*** Block opens ***

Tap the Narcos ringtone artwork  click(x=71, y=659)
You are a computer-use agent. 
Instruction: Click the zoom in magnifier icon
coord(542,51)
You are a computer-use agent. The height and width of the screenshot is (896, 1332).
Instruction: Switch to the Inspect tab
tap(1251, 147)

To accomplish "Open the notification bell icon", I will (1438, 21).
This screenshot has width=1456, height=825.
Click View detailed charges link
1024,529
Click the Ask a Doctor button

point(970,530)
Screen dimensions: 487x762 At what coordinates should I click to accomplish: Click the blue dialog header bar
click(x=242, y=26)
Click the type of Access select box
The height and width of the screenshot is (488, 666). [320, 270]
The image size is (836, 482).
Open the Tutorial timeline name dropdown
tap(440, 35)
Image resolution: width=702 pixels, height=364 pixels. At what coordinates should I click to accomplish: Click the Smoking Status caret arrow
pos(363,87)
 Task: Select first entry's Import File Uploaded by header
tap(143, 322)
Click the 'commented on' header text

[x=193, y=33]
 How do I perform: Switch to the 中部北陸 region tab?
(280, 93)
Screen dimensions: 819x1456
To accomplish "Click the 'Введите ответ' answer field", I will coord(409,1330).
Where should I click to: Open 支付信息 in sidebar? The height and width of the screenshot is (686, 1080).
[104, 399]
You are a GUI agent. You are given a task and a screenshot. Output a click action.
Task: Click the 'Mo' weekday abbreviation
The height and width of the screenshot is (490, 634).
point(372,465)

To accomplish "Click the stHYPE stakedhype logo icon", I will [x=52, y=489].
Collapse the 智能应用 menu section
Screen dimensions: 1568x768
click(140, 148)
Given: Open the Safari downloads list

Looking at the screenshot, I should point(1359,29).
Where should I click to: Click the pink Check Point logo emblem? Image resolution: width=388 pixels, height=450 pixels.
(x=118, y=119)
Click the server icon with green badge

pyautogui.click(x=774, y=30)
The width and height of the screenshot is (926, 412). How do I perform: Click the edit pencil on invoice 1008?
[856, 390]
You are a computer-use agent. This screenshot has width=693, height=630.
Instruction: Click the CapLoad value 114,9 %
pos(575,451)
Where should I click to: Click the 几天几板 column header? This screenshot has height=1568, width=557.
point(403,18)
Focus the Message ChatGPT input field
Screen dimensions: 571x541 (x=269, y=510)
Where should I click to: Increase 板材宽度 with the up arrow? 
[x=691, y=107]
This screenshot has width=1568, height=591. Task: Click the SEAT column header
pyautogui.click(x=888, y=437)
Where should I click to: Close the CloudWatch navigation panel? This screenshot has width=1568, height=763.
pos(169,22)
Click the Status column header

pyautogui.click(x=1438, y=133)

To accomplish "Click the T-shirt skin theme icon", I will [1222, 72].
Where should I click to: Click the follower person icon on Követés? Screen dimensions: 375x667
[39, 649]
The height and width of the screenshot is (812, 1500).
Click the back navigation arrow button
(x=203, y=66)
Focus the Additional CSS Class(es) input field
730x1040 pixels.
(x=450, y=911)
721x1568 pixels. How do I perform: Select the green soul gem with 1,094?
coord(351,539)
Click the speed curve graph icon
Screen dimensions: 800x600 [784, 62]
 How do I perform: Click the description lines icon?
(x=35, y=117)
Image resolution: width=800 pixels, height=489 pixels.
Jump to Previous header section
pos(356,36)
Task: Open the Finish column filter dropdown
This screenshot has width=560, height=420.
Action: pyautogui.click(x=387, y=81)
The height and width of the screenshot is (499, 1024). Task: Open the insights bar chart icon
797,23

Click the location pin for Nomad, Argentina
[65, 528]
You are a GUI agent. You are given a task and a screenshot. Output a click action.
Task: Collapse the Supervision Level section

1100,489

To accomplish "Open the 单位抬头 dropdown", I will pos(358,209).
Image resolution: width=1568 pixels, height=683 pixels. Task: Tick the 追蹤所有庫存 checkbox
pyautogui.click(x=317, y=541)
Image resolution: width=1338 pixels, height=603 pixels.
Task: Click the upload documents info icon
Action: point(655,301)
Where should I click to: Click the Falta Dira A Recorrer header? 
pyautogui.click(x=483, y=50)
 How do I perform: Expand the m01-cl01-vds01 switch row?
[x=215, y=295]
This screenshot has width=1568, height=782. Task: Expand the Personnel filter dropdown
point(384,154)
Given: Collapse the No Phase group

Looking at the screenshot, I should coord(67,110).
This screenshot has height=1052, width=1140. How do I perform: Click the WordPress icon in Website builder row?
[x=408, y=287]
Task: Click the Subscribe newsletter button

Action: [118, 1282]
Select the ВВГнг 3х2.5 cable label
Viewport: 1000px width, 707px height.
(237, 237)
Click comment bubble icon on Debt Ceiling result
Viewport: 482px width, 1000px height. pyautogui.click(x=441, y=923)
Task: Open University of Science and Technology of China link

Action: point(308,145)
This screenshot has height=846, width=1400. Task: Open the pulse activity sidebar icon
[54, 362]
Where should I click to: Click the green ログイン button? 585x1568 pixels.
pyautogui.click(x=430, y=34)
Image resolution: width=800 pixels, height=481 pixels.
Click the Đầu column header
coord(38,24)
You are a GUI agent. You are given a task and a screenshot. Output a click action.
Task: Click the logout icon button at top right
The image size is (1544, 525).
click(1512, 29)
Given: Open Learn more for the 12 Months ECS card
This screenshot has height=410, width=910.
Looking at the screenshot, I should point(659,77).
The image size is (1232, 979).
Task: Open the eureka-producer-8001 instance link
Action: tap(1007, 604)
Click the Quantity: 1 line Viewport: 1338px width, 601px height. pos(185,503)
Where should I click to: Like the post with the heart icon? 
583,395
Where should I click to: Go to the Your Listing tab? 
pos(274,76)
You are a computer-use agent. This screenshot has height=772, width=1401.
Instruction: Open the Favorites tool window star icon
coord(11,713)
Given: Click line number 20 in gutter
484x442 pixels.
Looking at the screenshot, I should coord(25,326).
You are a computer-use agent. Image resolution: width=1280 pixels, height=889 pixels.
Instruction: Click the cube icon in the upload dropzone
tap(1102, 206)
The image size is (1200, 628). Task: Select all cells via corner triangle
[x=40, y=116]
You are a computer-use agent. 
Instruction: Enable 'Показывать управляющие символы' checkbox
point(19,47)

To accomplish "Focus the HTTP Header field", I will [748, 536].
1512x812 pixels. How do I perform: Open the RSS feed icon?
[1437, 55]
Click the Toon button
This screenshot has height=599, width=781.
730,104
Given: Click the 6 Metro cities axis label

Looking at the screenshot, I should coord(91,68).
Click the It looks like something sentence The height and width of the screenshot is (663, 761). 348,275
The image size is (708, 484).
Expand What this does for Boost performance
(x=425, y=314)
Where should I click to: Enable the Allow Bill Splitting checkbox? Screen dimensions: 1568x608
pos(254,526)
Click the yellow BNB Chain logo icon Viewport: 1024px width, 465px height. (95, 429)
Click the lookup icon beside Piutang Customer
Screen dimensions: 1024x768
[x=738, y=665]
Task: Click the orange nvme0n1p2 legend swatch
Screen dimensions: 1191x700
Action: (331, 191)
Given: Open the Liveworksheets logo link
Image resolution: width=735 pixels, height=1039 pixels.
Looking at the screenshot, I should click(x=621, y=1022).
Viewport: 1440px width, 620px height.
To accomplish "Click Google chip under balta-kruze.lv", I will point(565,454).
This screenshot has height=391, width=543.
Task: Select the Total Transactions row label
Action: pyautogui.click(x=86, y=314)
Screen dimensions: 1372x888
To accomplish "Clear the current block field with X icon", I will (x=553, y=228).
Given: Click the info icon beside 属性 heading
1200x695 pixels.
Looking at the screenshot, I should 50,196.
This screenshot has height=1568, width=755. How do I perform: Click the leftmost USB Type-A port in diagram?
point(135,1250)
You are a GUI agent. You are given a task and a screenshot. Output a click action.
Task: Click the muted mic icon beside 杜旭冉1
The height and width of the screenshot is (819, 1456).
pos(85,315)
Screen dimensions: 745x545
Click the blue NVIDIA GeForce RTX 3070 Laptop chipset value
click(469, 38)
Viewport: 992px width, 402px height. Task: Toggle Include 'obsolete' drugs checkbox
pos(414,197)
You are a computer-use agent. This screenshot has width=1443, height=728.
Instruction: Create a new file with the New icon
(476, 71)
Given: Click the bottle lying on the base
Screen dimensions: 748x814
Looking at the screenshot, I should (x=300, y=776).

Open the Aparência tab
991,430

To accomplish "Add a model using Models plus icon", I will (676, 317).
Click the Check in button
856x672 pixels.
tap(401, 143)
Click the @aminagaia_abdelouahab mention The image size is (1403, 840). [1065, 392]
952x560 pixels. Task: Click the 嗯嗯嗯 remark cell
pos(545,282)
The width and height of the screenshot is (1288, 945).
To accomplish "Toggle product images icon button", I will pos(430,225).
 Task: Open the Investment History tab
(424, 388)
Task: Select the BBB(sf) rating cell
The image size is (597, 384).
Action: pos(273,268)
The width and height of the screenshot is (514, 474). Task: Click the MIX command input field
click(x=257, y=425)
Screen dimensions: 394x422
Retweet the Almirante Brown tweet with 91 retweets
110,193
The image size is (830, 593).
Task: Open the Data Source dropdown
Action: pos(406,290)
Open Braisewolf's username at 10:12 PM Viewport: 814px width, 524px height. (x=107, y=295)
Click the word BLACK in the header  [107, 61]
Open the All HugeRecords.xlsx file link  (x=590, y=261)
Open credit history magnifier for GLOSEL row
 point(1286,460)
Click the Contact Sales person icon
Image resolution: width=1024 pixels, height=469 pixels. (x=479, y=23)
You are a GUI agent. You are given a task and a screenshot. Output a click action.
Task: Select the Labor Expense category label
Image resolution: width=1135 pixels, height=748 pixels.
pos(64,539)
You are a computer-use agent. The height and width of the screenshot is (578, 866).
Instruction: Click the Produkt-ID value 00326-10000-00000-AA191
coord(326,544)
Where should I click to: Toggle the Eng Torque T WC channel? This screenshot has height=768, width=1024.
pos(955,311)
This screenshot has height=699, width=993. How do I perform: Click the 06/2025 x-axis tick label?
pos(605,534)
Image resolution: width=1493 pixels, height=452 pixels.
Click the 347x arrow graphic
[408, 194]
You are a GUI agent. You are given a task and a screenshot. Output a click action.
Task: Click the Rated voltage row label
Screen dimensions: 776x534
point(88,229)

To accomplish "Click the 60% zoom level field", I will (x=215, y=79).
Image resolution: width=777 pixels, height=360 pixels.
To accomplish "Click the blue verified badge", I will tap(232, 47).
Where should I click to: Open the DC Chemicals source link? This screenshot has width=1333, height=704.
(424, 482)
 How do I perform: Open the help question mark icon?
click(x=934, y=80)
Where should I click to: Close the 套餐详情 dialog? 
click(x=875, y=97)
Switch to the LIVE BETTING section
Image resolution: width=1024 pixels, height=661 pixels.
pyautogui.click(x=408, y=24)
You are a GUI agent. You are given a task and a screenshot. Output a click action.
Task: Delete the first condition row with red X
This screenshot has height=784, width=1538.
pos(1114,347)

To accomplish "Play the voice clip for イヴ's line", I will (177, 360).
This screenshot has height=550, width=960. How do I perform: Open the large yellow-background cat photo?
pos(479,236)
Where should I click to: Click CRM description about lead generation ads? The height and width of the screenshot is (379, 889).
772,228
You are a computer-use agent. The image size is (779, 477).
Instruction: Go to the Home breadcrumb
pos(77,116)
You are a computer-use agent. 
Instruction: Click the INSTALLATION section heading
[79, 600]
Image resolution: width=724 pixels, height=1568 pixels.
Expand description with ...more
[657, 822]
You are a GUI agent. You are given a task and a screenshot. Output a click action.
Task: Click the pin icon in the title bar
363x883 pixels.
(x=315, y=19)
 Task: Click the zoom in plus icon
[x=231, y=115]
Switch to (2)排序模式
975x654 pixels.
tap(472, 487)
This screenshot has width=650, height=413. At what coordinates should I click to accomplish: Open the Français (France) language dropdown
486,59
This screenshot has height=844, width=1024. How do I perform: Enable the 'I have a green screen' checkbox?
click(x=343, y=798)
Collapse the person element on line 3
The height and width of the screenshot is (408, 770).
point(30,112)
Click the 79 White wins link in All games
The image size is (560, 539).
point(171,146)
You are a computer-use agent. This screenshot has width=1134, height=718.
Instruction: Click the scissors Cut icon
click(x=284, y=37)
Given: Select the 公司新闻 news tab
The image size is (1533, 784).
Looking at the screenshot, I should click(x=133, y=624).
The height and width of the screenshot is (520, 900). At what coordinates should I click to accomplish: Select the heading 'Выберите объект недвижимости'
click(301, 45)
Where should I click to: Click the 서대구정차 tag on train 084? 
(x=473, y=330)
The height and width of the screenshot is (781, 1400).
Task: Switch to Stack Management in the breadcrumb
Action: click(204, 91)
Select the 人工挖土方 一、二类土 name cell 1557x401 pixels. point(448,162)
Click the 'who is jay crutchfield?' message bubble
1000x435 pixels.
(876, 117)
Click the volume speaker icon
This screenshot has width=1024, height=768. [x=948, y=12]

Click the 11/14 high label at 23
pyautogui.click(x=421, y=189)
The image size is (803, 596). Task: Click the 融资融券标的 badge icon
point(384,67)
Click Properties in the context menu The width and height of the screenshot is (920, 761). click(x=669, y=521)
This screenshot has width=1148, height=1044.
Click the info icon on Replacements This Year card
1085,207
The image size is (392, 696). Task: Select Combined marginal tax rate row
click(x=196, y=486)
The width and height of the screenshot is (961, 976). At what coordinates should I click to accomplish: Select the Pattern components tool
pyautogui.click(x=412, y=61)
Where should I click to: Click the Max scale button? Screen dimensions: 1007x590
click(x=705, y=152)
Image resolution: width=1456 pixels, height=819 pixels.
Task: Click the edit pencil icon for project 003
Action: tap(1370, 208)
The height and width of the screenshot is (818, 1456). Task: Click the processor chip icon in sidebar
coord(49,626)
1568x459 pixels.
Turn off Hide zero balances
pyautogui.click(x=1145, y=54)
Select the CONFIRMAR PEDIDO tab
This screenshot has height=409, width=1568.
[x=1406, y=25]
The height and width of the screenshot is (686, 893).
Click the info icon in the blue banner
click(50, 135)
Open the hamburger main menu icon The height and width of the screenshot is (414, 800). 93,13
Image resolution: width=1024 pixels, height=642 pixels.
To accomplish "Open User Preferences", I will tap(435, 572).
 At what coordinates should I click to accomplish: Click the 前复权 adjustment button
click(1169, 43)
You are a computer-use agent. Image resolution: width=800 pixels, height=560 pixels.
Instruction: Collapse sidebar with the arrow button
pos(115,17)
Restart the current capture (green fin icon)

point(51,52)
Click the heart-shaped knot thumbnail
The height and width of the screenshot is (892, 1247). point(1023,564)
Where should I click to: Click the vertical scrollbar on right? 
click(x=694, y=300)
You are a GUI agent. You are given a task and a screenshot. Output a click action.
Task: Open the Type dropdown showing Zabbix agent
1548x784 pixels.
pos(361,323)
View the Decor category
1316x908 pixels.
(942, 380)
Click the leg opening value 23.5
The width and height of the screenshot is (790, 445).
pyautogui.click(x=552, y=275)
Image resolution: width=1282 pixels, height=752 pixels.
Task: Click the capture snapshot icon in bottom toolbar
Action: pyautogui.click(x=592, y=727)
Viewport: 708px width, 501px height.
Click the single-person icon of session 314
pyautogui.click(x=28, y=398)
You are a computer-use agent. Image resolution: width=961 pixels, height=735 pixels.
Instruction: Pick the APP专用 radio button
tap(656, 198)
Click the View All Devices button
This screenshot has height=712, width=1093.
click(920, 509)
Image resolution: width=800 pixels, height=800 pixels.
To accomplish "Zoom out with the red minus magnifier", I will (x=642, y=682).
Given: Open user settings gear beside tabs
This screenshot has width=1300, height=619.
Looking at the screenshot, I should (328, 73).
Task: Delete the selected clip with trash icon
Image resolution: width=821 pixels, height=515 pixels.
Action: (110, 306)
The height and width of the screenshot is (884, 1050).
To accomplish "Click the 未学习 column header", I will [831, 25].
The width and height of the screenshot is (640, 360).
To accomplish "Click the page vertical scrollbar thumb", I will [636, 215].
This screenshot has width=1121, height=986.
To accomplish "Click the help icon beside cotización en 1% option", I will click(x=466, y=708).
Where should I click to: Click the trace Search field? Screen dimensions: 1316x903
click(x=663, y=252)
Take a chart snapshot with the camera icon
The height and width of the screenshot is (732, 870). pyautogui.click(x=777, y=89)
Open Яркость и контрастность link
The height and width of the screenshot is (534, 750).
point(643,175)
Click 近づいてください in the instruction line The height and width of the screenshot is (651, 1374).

*** Block closes ***

**Work task**
Check how many lines in the entries contain "Delete", and reply with that number alone.

**Answer to this exercise**
2